[Saved entries]
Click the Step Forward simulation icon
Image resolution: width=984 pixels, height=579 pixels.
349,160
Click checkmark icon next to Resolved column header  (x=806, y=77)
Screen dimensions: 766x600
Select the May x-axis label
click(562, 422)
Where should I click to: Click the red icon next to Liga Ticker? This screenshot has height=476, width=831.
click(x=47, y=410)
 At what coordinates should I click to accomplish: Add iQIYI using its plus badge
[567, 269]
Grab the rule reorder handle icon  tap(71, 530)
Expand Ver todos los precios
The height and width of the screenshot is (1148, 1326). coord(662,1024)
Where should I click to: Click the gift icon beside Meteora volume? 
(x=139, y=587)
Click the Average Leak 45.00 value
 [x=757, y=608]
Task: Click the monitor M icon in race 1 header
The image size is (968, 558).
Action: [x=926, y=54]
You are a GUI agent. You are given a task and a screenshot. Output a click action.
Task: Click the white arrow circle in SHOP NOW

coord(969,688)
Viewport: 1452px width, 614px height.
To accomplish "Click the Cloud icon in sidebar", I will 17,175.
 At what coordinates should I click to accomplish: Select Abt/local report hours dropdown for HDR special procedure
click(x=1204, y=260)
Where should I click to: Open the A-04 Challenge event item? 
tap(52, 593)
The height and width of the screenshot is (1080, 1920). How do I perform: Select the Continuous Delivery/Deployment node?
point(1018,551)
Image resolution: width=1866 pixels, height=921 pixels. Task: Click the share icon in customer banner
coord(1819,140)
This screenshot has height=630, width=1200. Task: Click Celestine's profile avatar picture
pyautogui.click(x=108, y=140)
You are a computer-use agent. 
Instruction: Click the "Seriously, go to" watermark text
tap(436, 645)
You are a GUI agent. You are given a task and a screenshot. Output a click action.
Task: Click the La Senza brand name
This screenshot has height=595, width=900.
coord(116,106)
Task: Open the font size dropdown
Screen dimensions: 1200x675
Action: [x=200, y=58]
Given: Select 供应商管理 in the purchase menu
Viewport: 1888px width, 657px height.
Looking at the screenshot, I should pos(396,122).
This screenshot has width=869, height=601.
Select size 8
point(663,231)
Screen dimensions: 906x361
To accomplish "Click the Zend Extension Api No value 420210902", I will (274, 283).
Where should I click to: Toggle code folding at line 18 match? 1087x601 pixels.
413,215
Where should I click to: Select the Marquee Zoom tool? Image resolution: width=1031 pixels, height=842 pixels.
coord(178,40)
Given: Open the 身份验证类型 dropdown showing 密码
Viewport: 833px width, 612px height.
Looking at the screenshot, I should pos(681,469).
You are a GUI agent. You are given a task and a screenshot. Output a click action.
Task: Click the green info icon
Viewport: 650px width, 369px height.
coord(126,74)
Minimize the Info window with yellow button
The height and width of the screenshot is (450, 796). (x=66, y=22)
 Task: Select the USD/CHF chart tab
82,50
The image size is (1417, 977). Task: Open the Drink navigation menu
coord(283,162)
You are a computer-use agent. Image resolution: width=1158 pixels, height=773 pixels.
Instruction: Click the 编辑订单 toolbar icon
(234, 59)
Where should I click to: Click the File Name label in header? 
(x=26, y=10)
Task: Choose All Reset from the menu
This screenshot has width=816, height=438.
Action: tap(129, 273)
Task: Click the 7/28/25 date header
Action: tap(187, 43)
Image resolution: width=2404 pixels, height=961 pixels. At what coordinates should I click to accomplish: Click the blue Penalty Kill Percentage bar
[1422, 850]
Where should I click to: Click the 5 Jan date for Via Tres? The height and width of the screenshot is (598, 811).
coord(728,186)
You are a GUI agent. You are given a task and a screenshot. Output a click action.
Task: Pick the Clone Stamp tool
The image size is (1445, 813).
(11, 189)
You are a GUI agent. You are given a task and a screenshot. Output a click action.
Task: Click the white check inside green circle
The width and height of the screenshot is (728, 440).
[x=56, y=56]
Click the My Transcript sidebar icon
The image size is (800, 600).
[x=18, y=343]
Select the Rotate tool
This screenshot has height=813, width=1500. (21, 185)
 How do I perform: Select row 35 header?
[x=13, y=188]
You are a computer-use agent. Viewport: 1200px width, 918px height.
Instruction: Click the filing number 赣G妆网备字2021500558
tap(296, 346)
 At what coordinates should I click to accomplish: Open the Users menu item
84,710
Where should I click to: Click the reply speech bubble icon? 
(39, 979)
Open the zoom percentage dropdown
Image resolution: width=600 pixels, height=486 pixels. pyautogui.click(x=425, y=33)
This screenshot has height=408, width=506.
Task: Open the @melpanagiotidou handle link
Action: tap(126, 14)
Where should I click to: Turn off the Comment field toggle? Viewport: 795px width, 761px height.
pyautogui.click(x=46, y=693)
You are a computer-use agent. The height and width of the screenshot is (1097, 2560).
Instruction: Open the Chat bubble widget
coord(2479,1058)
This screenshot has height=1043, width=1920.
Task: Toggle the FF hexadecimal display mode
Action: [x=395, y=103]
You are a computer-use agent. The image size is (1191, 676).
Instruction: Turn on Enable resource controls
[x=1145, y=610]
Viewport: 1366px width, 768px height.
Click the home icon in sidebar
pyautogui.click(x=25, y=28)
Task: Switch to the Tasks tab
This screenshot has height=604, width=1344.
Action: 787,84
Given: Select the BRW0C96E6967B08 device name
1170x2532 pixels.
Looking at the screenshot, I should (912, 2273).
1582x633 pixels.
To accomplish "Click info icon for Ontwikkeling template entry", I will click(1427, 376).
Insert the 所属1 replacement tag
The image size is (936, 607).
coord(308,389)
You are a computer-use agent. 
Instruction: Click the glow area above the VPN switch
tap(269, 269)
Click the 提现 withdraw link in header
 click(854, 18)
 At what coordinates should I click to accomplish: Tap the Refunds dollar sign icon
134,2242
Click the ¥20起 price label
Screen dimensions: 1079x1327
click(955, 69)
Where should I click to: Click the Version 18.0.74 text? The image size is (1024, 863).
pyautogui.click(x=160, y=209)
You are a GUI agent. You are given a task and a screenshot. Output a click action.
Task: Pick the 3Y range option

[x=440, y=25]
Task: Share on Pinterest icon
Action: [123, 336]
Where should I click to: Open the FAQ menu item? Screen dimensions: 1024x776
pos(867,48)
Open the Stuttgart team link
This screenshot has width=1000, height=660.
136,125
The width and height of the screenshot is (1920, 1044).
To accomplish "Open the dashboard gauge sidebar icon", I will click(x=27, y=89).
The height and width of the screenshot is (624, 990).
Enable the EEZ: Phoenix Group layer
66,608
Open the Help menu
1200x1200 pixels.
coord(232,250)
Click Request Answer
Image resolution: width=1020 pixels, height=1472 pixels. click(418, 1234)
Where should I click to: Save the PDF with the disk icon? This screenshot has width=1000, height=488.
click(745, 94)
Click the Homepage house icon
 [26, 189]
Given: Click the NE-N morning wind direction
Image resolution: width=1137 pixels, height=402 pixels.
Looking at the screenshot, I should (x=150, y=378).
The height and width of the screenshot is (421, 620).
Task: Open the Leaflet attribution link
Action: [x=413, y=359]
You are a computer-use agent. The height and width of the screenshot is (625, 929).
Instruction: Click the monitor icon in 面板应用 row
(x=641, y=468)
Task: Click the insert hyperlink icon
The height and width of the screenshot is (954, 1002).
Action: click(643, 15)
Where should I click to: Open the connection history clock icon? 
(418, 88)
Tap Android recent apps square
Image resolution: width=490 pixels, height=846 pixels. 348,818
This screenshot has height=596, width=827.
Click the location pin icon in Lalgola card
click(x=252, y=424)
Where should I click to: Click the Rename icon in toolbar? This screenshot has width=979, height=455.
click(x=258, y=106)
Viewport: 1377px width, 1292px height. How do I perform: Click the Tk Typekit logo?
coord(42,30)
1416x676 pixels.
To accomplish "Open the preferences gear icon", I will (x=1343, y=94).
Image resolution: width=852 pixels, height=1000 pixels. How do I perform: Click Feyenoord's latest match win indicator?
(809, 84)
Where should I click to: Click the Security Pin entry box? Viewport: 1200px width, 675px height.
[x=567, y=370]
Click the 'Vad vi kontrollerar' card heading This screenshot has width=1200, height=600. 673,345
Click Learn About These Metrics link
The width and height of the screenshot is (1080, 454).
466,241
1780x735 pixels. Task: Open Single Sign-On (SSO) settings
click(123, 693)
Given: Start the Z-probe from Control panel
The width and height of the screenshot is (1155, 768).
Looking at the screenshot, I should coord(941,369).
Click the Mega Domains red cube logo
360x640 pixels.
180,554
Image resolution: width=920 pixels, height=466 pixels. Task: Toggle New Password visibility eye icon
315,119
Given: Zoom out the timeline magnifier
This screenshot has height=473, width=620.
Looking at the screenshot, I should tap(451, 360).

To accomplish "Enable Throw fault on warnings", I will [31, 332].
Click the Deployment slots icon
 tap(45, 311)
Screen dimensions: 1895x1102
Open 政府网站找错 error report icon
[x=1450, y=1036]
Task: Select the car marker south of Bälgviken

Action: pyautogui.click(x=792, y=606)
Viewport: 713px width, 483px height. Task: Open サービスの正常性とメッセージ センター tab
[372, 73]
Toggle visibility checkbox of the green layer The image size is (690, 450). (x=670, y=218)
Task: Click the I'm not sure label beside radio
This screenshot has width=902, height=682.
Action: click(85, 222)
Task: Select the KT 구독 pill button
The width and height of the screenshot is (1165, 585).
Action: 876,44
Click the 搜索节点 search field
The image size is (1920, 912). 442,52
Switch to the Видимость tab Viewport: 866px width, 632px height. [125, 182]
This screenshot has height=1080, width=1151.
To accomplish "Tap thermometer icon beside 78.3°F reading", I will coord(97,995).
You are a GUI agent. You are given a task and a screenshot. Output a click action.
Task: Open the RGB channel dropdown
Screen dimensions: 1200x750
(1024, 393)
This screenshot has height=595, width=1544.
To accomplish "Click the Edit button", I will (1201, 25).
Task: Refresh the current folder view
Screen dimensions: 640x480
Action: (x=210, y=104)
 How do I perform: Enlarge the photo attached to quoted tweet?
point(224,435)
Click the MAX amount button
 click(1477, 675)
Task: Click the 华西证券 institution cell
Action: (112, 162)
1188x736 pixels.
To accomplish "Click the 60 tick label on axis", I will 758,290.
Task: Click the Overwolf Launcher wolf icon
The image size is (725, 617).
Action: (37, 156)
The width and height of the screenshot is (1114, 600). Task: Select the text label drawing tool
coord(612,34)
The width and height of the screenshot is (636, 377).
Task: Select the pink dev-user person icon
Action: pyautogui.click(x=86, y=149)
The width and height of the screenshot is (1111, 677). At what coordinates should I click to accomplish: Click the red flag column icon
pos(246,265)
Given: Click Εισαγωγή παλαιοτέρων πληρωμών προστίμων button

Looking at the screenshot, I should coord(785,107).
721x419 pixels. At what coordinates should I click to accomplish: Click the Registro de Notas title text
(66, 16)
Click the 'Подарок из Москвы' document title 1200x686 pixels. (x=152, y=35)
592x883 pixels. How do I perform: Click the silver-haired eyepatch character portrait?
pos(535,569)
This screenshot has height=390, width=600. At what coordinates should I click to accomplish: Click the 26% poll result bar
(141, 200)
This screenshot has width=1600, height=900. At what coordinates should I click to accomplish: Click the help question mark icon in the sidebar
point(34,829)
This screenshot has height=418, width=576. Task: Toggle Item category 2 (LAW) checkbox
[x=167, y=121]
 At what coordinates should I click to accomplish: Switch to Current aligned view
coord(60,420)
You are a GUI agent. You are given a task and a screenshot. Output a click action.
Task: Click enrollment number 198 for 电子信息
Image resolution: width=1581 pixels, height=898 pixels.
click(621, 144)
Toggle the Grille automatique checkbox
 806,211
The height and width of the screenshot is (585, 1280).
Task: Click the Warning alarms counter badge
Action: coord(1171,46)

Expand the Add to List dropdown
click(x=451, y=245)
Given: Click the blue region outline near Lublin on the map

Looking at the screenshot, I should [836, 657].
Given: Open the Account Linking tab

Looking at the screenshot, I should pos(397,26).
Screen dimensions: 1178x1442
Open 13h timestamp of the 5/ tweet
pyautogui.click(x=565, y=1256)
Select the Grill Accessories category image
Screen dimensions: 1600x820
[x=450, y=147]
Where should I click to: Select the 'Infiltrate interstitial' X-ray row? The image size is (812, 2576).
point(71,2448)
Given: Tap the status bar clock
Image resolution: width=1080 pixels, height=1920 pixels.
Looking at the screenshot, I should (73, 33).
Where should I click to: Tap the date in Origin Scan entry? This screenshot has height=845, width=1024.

Exercise: Would you filter the entries above and keep each line that has the word "computer"?

Output:
You are a computer-use agent. 
You are a computer-use agent. Image resolution: width=1158 pixels, height=773 pixels.
You are a computer-use agent. Viewport: 1200px width, 918px height.
You are a computer-use agent. The height and width of the screenshot is (1097, 2560).
You are a computer-use agent. The image size is (1191, 676).
You are a computer-use agent. 
You are a computer-use agent. The height and width of the screenshot is (625, 929).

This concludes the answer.